Task to carry out — Reproduce only the records starting at the line that contains "Collapse the 模型 section" and ending at the line that contains "Disable Rezidentná ochrana", with "more options" changed to "overflow" and nothing else altered.

******************************

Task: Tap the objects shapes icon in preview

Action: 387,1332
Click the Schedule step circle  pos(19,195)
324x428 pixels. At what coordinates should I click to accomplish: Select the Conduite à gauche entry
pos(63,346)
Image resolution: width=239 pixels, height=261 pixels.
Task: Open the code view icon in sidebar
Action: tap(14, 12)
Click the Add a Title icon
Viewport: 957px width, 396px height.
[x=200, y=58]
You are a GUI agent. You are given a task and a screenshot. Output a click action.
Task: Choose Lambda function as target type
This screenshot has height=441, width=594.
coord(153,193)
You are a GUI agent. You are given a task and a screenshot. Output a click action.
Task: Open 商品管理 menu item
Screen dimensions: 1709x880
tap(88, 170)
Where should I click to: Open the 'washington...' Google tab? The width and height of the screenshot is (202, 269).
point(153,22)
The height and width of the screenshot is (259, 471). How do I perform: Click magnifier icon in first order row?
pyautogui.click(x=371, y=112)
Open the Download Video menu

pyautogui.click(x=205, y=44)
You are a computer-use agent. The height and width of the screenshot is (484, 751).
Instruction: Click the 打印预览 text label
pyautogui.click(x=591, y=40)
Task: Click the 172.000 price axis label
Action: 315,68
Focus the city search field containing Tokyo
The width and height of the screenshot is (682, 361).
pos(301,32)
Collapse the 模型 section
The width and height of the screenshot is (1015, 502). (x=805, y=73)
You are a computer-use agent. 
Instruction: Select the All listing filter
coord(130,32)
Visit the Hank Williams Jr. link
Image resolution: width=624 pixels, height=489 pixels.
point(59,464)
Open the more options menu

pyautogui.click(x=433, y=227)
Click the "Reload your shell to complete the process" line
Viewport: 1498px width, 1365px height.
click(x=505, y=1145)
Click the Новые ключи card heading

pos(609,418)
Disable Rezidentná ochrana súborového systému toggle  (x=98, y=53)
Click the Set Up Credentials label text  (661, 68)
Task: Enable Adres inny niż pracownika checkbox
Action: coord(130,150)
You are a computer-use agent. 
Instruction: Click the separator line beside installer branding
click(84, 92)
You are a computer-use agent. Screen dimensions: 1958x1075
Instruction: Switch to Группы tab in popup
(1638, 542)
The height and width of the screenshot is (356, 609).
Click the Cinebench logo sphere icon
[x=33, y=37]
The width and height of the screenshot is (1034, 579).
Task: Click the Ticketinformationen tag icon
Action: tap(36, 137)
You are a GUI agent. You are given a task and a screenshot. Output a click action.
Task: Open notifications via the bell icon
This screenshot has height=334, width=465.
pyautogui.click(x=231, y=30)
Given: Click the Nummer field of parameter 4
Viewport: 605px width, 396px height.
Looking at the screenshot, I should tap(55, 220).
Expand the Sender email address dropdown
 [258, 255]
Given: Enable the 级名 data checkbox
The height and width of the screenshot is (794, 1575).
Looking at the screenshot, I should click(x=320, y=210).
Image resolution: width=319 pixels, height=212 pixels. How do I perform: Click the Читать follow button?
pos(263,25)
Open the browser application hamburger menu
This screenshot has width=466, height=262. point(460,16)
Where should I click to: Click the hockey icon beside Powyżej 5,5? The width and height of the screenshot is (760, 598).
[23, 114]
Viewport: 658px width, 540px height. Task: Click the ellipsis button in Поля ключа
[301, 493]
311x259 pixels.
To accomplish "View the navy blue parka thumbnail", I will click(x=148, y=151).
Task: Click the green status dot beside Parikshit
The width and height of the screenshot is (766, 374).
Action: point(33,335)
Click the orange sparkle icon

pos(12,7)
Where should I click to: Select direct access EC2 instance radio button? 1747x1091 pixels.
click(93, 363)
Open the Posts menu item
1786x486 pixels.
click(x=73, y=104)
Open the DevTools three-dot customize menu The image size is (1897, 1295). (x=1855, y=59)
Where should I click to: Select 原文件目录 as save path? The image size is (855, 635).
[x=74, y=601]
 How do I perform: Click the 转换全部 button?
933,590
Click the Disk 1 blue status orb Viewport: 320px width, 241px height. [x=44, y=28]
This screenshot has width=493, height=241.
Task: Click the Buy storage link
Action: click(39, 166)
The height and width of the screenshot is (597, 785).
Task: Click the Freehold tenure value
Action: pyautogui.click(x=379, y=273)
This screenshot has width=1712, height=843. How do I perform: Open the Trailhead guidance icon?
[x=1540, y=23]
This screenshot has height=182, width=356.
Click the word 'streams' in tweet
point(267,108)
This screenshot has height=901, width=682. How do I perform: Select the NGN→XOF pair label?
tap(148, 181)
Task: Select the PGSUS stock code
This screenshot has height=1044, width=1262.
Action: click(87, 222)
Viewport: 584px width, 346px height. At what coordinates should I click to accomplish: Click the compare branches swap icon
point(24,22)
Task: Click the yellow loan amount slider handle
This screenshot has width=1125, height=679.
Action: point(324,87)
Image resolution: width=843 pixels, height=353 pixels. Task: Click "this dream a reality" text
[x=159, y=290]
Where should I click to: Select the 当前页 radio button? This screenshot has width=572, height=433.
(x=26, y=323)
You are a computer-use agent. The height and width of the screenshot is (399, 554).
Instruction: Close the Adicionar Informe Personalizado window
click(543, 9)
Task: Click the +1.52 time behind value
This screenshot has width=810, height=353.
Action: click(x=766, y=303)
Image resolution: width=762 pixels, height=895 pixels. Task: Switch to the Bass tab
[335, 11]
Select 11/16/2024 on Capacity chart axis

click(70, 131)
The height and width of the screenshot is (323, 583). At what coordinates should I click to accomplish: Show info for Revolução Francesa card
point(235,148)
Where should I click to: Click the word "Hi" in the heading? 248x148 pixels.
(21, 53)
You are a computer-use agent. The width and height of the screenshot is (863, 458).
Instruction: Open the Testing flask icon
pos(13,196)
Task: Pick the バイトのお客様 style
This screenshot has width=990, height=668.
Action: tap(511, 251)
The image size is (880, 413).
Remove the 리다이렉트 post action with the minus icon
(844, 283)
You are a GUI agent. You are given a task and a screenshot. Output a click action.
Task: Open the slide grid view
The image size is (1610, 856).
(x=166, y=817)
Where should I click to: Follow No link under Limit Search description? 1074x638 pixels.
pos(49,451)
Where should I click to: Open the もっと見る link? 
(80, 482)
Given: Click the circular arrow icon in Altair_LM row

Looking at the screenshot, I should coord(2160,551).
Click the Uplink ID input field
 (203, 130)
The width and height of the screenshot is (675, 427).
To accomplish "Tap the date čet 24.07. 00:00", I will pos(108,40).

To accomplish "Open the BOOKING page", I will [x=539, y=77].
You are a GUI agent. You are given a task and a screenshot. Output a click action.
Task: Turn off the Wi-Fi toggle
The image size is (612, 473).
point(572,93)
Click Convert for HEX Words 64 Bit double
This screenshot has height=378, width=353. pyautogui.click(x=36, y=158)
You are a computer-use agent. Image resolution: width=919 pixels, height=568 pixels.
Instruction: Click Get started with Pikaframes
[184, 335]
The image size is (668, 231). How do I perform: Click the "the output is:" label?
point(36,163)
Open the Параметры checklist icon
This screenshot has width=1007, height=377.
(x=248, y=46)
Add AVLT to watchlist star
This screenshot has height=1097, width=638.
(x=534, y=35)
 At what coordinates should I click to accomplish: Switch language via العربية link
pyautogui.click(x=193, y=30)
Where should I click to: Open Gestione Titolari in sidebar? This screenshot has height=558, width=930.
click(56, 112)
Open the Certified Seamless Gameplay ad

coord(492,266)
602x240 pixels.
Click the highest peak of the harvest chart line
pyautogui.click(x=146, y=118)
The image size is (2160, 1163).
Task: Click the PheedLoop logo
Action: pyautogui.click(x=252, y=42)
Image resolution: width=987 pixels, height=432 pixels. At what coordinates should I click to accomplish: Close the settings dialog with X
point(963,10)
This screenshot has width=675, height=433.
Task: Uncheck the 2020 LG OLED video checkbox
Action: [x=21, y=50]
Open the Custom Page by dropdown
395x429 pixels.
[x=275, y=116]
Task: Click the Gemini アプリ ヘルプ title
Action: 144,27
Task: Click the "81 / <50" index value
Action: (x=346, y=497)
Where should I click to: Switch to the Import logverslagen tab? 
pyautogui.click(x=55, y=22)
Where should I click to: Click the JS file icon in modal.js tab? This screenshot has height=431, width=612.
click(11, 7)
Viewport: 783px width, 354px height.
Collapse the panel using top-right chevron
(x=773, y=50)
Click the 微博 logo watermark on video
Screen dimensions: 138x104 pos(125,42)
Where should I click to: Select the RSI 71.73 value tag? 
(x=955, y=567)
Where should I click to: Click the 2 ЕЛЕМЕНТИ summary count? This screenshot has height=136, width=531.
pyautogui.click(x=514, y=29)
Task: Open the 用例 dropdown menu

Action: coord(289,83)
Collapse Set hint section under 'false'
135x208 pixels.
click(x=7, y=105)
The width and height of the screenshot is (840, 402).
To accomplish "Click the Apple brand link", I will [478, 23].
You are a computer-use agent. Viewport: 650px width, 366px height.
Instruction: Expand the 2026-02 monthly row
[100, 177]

******************************

Written reply —
Collapse the 模型 section
The width and height of the screenshot is (1015, 502). (x=805, y=73)
You are a computer-use agent. 
Instruction: Select the All listing filter
coord(130,32)
Visit the Hank Williams Jr. link
Image resolution: width=624 pixels, height=489 pixels.
point(59,464)
Open the overflow menu

pyautogui.click(x=433, y=227)
Click the "Reload your shell to complete the process" line
Viewport: 1498px width, 1365px height.
click(x=505, y=1145)
Click the Новые ключи card heading

pos(609,418)
Disable Rezidentná ochrana súborového systému toggle  (x=98, y=53)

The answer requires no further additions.